Consigne 1 →
Répondez à ces questions à partir de l'éditorial sur les droits de douane.
(a) Quel taux de droits de douane vise l'Union européenne ?
(b) À quel total s'élèvent les droits de douane imposés aux produits chinois ?
(c) À quel taux les exportations du Vietnam seront-elles taxées ?

Editorial : « Je te taxe, tu me taxes… »

« Je te taxe, tu me taxes… »

La mise en scène était digne d’un épisode de l’émission de télé-réalité « The Apprentice ». Le 3 avril, derrière son pupitre à la Maison Blanche, le Président américain Donald Trump, a pris le monde entier de court en haussant massivement les droits de douane contre des dizaines de pays, de 20 % (pour l’Union Européenne) à 49 % (pour le Cambodge), tableau récapitulatif à l’appui. Cette escalade a fait plonger les bourses mondiales et semé un vent de panique dans bon nombre de capitales.

La Chine n’a pas été épargnée puisqu’elle écope de droits de douane de 34 % sur tous les produits exportés vers les Etats-Unis. Ces taxes s’ajoutent à celles de 20 % déjà entrées en vigueur en février et mars, ce qui porte le total à 54 % – proche des 60 % brandis par Trump pendant sa campagne présidentielle.

Certains pays d’Asie du Sud et du Sud-Est sont également « punis » pour avoir accueilli les usines chinoises cherchant à contourner les taxes infligées par Washington. Ainsi, les exportations du Laos seront taxées à 48 %, celles du Vietnam à 46 % et celles de la Thaïlande à 36 %.

Consigne 2 →
Donnez sous forme de liste JSON de chaînes le passage des enregistrements allant de leur début jusqu'à la ligne contenant « pyautogui.click(x=69, y=135) », cette ligne comprise. Chaque ligne fournit une chaîne, et les lignes vides sont omises.

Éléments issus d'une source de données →
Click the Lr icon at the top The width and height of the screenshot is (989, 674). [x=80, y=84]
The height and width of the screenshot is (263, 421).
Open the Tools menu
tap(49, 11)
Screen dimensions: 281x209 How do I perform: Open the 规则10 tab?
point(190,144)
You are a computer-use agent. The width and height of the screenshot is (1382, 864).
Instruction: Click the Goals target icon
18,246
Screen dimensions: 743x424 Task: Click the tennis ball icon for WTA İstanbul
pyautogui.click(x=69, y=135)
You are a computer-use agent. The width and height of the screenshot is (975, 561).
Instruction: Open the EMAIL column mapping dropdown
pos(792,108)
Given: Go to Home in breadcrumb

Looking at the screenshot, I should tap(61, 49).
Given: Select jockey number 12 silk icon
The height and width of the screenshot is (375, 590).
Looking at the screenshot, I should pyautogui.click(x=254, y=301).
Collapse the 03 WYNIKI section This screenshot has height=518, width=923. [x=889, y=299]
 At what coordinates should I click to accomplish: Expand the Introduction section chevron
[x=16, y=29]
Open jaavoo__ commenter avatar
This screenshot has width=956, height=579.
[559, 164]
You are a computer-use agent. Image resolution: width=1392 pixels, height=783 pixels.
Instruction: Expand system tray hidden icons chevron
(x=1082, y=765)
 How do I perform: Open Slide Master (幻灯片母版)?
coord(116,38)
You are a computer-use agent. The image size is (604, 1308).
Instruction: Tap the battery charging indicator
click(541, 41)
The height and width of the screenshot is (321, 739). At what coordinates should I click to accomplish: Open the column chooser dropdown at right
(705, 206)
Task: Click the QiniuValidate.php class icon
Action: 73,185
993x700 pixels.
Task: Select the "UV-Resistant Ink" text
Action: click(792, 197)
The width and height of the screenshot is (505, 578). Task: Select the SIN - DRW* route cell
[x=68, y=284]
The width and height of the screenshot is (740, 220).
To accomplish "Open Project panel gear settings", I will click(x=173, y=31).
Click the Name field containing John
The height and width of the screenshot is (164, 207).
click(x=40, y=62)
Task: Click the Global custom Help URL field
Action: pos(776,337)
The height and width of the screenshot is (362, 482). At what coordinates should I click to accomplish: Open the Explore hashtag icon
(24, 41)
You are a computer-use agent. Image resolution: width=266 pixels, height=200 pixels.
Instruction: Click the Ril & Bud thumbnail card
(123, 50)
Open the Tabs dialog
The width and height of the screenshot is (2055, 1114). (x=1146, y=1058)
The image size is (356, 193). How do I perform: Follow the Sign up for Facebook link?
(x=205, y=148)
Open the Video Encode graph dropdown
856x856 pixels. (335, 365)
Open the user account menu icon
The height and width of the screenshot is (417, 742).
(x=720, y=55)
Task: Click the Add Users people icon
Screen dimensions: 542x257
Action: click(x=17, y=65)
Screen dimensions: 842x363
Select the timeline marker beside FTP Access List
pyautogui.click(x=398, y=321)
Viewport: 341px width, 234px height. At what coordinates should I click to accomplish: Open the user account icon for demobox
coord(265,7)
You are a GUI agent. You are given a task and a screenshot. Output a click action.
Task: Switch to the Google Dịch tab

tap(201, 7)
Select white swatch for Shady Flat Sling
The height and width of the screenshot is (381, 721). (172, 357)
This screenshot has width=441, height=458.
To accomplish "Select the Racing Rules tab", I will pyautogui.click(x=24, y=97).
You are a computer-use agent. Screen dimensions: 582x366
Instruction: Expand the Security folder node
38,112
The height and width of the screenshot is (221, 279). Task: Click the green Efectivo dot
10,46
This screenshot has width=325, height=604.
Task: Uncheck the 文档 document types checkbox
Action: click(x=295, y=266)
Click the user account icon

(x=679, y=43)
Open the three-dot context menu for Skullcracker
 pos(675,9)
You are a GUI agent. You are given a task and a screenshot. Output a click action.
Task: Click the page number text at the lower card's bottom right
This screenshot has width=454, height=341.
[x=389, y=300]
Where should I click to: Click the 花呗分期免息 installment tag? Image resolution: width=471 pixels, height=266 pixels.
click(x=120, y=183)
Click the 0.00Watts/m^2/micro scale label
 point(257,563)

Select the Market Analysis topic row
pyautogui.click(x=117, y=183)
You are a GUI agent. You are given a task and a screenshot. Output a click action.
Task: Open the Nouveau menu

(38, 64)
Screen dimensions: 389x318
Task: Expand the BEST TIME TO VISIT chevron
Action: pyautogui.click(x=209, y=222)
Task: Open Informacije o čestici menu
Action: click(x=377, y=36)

Résultat attendu 1 →
(a) 20 %
(b) 54 %
(c) 46 %

Résultat attendu 2 →
[
  "Click the Lr icon at the top The width and height of the screenshot is (989, 674). [x=80, y=84]",
  "The height and width of the screenshot is (263, 421).",
  "Open the Tools menu",
  "tap(49, 11)",
  "Screen dimensions: 281x209 How do I perform: Open the 规则10 tab?",
  "point(190,144)",
  "You are a computer-use agent. The width and height of the screenshot is (1382, 864).",
  "Instruction: Click the Goals target icon",
  "18,246",
  "Screen dimensions: 743x424 Task: Click the tennis ball icon for WTA İstanbul",
  "pyautogui.click(x=69, y=135)"
]